Assignment: Could you say how many lines in the entries contain the string "axis"? Give only that number.

Extracted records:
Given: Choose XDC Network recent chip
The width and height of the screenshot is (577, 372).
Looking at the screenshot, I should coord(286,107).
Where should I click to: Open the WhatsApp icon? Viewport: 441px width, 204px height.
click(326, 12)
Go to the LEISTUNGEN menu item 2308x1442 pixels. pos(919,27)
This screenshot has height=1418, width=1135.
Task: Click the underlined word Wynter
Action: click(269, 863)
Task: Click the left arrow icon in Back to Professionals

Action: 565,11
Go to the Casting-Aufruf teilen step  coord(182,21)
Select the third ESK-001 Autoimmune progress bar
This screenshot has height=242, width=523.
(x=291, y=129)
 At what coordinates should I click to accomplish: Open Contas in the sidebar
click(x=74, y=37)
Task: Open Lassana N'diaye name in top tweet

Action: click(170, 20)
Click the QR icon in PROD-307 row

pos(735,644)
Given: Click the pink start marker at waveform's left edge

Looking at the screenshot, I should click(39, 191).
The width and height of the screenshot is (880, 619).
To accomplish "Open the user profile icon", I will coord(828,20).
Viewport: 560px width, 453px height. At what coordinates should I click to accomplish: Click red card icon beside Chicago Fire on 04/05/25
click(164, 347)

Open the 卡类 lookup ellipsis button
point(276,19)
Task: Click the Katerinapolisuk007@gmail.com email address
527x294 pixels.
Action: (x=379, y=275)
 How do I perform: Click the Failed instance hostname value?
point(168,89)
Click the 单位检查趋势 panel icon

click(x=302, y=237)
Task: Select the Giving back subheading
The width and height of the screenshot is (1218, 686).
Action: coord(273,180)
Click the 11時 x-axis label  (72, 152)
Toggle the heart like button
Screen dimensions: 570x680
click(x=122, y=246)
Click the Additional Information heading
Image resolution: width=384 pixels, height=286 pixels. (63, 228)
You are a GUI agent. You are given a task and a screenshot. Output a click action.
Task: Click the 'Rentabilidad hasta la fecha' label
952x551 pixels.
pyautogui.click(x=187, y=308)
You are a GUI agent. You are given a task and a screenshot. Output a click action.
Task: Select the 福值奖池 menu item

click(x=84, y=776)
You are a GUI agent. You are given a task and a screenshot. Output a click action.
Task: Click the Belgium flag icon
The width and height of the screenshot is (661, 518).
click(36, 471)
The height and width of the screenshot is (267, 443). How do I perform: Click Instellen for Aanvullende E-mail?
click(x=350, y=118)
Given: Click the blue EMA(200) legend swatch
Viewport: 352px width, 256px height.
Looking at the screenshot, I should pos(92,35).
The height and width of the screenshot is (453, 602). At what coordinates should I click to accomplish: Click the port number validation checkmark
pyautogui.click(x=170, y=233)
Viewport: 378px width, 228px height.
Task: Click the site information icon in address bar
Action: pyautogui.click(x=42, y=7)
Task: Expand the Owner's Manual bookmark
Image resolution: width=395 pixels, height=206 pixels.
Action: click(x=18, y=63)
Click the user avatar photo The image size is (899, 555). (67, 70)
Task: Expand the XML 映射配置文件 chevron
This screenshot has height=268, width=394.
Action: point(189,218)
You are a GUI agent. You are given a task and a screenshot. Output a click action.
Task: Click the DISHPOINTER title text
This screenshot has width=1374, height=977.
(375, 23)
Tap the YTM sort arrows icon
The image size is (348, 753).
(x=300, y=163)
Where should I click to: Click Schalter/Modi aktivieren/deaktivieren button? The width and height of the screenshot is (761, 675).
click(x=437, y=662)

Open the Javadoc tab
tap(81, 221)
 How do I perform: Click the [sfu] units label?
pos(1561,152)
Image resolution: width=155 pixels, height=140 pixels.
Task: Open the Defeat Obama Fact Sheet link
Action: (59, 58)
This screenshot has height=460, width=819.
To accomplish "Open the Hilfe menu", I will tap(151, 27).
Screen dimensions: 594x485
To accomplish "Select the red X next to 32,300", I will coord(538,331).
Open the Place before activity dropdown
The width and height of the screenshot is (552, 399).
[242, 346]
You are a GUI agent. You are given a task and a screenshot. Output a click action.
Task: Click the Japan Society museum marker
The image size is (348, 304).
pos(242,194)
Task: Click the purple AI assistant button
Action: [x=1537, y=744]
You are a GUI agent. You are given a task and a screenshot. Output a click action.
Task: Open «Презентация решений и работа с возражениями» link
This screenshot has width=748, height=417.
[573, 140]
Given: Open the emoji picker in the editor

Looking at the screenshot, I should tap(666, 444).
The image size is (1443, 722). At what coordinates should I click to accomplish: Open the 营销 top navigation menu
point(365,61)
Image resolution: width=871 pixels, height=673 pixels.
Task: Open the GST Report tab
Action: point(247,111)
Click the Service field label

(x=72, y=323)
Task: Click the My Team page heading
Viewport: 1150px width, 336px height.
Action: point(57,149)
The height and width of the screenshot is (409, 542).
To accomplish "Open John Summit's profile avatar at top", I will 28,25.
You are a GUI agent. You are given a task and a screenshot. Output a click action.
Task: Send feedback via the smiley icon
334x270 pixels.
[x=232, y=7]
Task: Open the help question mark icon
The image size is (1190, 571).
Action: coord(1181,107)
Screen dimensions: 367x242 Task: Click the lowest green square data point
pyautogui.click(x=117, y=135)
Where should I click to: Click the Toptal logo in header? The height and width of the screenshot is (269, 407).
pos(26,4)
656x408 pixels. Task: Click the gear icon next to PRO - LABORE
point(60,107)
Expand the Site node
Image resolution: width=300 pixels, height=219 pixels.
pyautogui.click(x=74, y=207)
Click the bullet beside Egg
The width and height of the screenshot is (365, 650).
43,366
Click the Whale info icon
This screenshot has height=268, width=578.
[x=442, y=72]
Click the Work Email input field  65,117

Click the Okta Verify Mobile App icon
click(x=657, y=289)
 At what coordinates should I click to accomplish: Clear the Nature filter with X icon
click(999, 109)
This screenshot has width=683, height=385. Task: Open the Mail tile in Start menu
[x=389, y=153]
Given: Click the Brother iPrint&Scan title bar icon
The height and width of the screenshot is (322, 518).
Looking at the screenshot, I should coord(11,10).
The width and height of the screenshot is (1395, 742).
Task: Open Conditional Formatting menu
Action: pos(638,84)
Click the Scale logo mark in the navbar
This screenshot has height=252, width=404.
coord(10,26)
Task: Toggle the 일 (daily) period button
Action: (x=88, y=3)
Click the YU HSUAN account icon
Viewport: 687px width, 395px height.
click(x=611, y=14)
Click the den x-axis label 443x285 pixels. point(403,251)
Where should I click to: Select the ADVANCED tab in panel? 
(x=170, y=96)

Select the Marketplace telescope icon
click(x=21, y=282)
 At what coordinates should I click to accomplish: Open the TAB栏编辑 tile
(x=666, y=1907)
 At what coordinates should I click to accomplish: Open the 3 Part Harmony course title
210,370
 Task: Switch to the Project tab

Result of this exercise: 2